CRISPR/Cas9 Edited RAS & MEK Mutant Cells Acquire BRAF and MEK Inhibitor Resistance with MEK1 Q56P Restoring Sensitivity to MEK/BRAF Inhibitor Combo and KRAS G13D Gaining Sensitivity to Immunotherapy

SIMPLE SUMMARY: BRAF inhibitor drug resistance has been a long-time challenge in the treatment of melanoma with BRAF V600E mutation. This study employed the CRISPR/Cas9 technology to generate three isogenic A375 melanoma cell lines with point mutations of NRAS Q61K, KRAS G13D and MEK1 Q56P, respectively. They recapitulated the resistance to BRAF inhibitors in vitro as such mutations have been found in patients with acquired resistance to BRAF inhibitors during treatment. Hence, these novel isogenic cell lines become extremely useful tools for upcoming research in this field. Additionally, we determined that resistance in the NRAS and MEK isogenic lines is driven by constitutive MEK/ERK signaling, while the resistance in the KRAS isogenic line is driven by EGFR overexpression. The KRAS G13D isogenic line displays elevated PD-L1 expression suggesting the KRAS G13D mutation could be a potential indication for immunotherapy.

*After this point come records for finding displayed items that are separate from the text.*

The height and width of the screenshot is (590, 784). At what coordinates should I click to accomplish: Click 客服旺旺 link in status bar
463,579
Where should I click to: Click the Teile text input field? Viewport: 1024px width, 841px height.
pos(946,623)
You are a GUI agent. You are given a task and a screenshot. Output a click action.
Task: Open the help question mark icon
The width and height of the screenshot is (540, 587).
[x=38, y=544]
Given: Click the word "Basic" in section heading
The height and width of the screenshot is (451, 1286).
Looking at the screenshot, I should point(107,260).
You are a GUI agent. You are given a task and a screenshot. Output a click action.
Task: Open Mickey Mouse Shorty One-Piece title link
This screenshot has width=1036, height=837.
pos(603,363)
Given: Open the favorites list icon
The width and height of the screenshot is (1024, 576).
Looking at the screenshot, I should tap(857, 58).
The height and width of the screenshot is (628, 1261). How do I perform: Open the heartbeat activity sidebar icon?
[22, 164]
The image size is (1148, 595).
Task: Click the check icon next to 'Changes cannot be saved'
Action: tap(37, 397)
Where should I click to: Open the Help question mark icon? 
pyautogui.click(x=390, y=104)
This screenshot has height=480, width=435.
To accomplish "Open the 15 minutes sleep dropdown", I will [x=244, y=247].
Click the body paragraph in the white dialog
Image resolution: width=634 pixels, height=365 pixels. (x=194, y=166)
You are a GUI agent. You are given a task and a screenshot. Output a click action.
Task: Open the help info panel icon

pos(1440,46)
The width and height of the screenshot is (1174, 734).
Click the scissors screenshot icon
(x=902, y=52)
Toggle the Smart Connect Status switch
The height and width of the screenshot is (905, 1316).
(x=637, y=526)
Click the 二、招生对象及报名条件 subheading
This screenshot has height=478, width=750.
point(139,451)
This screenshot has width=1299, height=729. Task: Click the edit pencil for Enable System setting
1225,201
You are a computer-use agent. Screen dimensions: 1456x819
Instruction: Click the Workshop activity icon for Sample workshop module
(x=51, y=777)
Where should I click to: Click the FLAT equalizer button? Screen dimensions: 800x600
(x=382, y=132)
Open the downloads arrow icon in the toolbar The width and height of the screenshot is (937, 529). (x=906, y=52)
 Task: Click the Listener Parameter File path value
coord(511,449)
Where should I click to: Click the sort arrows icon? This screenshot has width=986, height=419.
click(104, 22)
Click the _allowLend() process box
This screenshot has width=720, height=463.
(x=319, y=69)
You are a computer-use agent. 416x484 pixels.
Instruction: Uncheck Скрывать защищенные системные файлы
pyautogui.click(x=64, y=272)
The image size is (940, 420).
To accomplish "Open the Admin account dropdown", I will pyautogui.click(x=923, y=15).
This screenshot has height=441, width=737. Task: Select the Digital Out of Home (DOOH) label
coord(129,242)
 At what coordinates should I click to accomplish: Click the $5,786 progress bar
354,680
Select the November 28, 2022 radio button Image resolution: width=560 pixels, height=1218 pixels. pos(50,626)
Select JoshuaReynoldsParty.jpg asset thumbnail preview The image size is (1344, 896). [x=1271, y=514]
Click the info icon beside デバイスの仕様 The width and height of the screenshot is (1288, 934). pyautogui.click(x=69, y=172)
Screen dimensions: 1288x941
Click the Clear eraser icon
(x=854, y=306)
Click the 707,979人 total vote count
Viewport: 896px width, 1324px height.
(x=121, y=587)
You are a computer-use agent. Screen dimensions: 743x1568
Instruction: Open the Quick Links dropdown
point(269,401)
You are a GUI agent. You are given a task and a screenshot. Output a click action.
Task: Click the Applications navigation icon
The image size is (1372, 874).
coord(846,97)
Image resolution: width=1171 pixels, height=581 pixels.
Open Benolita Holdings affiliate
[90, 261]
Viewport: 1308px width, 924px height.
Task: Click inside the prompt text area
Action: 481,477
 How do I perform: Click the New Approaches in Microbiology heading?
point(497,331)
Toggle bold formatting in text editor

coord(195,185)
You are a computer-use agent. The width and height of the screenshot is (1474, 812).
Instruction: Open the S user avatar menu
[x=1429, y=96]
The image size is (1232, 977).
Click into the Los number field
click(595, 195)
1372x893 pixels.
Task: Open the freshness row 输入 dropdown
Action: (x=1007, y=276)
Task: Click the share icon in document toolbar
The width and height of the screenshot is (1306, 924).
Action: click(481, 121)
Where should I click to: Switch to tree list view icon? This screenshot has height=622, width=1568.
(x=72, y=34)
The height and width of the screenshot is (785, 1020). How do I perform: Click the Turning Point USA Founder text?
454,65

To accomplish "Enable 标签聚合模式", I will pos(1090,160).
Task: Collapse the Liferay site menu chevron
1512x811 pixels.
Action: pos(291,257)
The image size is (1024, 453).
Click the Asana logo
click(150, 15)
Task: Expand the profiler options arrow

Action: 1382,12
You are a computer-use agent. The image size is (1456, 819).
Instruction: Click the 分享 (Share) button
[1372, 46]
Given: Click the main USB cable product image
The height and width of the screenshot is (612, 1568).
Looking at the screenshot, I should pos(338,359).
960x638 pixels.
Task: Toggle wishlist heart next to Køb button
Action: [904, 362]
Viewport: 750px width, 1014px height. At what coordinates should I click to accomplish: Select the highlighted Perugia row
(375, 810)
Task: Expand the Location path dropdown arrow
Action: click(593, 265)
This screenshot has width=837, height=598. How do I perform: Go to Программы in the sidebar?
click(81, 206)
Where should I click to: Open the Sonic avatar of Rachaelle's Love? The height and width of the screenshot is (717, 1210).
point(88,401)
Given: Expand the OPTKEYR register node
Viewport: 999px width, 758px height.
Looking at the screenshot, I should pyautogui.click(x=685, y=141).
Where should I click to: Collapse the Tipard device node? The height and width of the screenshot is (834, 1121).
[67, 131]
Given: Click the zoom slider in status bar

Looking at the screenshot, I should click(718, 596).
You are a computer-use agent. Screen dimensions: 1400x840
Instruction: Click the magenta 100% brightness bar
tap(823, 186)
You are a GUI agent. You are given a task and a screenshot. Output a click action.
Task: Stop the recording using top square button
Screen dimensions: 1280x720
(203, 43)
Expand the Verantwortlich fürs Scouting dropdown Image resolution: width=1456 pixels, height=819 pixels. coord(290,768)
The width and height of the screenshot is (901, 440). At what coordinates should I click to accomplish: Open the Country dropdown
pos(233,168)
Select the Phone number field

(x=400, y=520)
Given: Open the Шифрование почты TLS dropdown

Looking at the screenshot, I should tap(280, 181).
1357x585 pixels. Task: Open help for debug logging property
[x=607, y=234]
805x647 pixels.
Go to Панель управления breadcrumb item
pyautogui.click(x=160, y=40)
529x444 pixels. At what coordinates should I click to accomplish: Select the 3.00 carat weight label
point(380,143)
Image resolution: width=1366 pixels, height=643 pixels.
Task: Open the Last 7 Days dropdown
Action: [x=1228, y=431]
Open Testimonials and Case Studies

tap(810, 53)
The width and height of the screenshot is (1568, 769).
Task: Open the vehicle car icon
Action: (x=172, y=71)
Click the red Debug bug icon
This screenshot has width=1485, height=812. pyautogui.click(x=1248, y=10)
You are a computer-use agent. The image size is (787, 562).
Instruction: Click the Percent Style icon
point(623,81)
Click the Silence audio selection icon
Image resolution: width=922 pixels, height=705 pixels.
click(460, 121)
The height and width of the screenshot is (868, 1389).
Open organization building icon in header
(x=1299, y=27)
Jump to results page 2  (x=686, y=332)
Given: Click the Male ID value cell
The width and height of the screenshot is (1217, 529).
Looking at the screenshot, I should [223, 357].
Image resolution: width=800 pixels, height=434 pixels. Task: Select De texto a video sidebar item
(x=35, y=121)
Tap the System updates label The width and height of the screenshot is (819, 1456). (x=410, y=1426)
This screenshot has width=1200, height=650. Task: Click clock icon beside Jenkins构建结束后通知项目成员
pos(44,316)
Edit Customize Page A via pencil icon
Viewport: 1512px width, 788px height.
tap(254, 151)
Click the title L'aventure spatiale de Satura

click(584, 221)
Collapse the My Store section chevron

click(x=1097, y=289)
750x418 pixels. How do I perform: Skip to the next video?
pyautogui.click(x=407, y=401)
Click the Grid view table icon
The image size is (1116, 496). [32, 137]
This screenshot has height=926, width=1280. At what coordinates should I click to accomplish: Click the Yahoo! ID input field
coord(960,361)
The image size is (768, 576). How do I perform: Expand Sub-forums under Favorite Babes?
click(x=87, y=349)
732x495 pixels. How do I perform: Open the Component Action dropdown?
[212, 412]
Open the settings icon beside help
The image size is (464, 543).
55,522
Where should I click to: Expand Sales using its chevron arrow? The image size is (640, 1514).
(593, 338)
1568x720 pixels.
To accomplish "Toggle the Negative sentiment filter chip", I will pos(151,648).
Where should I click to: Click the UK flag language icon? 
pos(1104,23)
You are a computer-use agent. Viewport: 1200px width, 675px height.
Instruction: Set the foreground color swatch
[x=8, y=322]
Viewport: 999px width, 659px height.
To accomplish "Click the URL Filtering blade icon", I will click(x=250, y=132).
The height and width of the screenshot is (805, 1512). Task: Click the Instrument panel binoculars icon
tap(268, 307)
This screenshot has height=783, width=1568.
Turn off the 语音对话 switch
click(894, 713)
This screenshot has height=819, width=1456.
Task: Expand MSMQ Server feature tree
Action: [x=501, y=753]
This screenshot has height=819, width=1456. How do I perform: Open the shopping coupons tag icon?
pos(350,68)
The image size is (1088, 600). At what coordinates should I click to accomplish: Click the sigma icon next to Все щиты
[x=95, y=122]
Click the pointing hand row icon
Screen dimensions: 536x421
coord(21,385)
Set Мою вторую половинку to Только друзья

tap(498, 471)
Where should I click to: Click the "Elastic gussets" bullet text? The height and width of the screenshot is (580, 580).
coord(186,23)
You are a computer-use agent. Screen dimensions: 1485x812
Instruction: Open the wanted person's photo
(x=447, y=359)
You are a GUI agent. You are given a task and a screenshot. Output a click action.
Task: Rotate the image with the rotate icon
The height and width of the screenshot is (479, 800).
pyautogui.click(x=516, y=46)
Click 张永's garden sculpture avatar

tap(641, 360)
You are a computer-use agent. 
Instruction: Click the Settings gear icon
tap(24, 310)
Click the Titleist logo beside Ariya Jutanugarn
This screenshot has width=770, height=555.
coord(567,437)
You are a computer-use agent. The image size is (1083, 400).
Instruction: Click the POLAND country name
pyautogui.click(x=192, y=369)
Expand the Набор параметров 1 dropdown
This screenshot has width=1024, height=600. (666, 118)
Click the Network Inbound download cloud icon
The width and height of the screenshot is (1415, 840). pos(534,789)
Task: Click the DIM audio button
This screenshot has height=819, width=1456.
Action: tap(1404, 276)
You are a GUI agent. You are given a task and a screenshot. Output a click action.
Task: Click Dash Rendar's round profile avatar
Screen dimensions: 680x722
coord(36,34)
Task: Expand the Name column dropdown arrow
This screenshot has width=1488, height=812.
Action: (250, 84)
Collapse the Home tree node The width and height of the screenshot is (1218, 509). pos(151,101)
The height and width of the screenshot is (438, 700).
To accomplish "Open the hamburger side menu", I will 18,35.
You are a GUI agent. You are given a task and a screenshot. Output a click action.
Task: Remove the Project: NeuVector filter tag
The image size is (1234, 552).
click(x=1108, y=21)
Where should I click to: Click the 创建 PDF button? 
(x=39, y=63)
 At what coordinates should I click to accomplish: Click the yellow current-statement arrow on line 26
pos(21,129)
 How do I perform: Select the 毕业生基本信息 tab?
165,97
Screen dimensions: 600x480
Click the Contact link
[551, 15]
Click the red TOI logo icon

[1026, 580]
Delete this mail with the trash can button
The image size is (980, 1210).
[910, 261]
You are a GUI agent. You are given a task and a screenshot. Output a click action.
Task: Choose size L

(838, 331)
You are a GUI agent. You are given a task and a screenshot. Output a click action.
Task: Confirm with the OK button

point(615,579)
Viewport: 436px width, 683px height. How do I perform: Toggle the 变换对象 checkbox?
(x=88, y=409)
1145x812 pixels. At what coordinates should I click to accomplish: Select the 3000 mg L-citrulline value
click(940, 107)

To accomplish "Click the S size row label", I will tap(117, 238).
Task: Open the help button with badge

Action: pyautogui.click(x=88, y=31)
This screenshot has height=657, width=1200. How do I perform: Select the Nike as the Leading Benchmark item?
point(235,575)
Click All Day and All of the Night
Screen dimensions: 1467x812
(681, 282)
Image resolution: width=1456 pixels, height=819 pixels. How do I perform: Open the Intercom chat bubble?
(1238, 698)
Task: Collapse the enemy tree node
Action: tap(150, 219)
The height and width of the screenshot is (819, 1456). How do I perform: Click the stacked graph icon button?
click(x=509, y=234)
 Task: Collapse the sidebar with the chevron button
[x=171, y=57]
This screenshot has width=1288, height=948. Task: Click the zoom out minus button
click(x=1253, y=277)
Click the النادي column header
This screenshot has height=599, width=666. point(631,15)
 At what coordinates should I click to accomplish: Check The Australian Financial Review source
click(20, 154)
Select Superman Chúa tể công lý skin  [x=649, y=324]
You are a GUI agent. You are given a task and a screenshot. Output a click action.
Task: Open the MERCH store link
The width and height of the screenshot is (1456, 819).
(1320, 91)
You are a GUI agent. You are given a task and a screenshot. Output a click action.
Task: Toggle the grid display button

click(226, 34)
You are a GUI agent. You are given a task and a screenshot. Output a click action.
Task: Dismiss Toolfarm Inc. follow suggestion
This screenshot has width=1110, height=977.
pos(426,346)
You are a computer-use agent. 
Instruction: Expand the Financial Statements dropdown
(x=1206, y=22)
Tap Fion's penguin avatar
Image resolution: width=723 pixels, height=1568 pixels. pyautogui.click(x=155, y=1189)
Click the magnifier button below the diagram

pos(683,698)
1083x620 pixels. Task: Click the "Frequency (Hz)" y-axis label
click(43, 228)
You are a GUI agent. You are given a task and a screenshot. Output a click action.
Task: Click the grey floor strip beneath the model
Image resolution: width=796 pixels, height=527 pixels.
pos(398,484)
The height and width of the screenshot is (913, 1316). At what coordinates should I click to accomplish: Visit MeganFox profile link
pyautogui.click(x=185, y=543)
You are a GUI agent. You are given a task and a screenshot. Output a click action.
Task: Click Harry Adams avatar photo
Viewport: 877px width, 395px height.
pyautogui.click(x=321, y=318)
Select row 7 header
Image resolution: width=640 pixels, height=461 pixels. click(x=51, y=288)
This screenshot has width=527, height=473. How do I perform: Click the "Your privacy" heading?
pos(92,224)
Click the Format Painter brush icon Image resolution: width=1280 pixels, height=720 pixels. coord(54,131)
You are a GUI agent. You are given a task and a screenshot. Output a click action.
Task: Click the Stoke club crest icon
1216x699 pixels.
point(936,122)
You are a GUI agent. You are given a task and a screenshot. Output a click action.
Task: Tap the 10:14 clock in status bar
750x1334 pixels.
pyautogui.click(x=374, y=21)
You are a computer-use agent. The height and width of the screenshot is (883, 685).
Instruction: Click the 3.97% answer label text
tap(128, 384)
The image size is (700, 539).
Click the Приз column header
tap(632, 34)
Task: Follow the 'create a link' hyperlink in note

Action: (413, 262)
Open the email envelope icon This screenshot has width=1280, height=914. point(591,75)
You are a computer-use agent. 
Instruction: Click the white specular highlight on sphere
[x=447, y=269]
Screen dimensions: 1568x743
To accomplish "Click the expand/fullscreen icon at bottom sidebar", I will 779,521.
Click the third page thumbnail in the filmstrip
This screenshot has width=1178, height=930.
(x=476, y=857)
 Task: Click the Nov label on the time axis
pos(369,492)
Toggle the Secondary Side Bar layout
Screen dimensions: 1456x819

ABSTRACT: BRAF V600E mutation drives uncontrolled cell growth in most melanomas. While BRAF V600E tumors are initially responsive to BRAF inhibitors, prolonged treatment results in inhibitor resistance and tumor regrowth. Clinical data have linked the NRAS Q61K, KRAS G13D and MEK1 Q56P mutations to the BRAF inhibitor resistance. However, development of novel therapeutics is hindered by the lack of relevant isogeneic cell models. We employed CRISPR/Cas9 genome engineering to introduce NRAS Q61K, KRAS G13D and MEK1 Q56P mutations into the A375 melanoma cell line with endogenously high expression of BRAF V600E. The resulting isogenic cell lines are resistant to BRAF inhibitors. The A375 MEK1 Q56P isogenic cells are additionally resistant to MEK inhibitors as single agent, but interestingly, these cells become sensitive to MEK/BRAF inhibitor combo. Our results suggest that resistance in the NRAS and MEK isogenic lines is driven by constitutive MEK/ERK signaling, while the resistance in the KRAS isogenic line is driven by EGFR overexpression. Interestingly, the KRAS G13D isogenic line displays elevated PD-L1 expression suggesting the KRAS G13D mutation could be a potential indication for immunotherapy. Overall, these three novel isogenic cell models with endogenous level RAS and MEK1 point mutations provide direct bio-functional evidence demonstrating that acquiring a drug-resistant gene drives tumor cell survival and may simultaneously introduce new indications for combo therapy or immunotherapy in the clinic.